*Exercise aim*: Continue the forum discussion below about Forth and "sourceless" programming, picking up after its final post.

*Selected passage*:
##########
I said something similar a couple of years ago (https://plforums.org/practice/minimal-features-required-for-an-extensible-language#post_65):
Forth doesn't seem to be a write-once language/stack. But it does feel like a solipsistic stack, with everyone working in their own little private universe.
The tension we're both seeing is between two incompatible ways of programming: 1. Rely on code from lots of strangers. 2. Rely on nobody. My synthesis: ignore both 😄 There's a third way, and it's the way that I think we should all pursue. Call it the Amish way: 3. Rely on code from a small number of very carefully curated people.
d
The article I shared implies that "sourceless" means to not use any pre-existing code or runtime or anything. But it sounds like Charles Moore used that to refer to working with FORTH code directly in its machine executable form, with no intermediate representation in between writing and running. ... I have a guess as to what he might have been up to with that, but I'll have to come back to this later.
k
You're right, the term only shows up in the title, and I don't think the author is aware of the other connotation. @Garth Goldwater's link is the winner so far.
##########
*Supplied entries*:
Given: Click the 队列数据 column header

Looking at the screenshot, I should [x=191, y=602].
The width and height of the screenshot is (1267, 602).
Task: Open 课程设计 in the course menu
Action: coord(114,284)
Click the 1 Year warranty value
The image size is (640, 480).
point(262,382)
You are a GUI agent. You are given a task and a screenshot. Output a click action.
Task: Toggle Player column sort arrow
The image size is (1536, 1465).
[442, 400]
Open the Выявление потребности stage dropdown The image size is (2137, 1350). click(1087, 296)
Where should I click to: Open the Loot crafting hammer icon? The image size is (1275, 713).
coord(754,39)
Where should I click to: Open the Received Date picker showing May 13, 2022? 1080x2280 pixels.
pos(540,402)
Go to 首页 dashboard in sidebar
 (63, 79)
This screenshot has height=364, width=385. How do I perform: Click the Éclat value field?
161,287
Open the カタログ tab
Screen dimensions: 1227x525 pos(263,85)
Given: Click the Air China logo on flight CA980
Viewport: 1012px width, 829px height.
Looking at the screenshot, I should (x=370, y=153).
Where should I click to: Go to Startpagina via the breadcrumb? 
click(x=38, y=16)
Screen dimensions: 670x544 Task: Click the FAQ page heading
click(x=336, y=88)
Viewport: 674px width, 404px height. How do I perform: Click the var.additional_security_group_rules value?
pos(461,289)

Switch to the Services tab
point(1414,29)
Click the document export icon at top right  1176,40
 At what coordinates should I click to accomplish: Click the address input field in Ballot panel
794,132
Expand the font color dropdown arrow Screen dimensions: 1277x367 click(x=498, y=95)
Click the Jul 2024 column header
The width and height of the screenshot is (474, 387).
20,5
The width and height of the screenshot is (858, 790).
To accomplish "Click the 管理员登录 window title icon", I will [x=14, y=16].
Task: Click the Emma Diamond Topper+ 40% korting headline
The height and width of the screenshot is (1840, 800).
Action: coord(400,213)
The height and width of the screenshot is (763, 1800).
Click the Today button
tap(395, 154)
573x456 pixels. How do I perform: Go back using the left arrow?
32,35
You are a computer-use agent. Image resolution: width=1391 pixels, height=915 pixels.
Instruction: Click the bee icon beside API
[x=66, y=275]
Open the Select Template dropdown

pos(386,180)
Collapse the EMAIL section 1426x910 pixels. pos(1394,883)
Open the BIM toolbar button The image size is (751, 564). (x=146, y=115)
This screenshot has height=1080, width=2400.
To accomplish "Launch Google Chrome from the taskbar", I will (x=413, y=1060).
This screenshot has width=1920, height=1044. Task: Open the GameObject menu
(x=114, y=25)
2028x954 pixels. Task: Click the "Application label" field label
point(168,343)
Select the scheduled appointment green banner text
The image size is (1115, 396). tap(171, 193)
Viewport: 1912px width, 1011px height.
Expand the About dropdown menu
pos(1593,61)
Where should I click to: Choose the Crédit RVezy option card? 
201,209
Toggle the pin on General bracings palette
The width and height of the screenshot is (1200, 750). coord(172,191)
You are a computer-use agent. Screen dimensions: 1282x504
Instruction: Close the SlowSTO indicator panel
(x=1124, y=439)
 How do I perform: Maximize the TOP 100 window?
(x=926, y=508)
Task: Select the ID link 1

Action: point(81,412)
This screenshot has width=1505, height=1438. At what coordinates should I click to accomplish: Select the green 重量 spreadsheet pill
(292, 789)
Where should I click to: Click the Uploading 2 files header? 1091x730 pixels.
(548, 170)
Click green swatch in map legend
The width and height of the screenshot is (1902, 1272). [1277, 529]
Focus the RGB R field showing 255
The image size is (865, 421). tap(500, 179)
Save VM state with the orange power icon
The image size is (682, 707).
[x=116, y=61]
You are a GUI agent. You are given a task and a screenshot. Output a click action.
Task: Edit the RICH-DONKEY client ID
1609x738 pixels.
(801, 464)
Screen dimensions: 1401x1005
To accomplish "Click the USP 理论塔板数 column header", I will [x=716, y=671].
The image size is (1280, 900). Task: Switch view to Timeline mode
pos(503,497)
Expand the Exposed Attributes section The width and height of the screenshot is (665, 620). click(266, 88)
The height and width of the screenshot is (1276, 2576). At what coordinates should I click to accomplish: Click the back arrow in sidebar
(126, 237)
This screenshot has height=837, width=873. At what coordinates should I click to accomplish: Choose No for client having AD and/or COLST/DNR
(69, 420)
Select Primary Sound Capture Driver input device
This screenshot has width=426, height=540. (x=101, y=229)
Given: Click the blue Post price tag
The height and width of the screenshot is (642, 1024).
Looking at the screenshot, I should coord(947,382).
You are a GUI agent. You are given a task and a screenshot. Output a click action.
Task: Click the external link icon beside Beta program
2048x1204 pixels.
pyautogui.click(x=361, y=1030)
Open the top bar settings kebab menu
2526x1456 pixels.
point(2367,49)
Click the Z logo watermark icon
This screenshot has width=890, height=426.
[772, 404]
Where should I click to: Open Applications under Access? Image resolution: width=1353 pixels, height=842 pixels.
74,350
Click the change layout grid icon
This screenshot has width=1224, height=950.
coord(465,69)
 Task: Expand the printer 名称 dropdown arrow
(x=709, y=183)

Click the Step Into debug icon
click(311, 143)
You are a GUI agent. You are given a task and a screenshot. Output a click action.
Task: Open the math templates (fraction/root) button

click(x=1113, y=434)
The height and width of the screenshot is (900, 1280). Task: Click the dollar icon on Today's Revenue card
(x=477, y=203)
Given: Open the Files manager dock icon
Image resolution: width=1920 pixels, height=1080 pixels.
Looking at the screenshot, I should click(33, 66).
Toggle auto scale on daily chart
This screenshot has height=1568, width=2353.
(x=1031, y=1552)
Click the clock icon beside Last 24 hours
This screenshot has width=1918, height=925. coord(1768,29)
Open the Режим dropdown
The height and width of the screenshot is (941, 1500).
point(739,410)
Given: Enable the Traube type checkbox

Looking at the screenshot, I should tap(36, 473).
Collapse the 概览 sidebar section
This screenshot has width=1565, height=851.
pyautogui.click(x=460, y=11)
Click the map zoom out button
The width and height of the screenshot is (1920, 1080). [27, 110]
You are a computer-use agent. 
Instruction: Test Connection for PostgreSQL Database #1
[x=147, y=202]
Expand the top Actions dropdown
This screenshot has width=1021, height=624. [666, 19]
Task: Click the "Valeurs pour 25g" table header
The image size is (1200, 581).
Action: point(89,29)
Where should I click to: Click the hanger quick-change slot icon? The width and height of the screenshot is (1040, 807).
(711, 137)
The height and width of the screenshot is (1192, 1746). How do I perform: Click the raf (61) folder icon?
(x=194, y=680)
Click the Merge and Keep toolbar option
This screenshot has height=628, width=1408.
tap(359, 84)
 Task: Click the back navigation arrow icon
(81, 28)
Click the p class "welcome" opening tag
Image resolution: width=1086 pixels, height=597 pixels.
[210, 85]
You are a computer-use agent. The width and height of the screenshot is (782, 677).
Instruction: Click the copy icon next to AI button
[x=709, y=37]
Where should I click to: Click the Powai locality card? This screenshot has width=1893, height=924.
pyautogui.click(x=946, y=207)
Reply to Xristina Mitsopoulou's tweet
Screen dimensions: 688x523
##########
*Solved problem*:
d
Garth's article actually also covered what I was guessing, which is that by making the "source" code and execution code be the same thing (e.g. perhaps by picking a storage representation that works as both), you then have "one source of truth". That idea is actually an integral part of my project(s) / vision. The point is to allow software to be inspected and modified in place by its users, so that one can control their own environment. It's also to allow a program to contain it's own editor and language, so that programming consists both of sculpting the program and the sculpting sculpting experience. I don't have an exact destination in mind, but the point is to make it possible and easy to experiment in that space by also sculpting the exploration as it happens :) ... Also, I'm beginning to see that I'm not the only one with some form of that idea. Anyone else doing something that's "sourceless" in some sense (or by some stretch)?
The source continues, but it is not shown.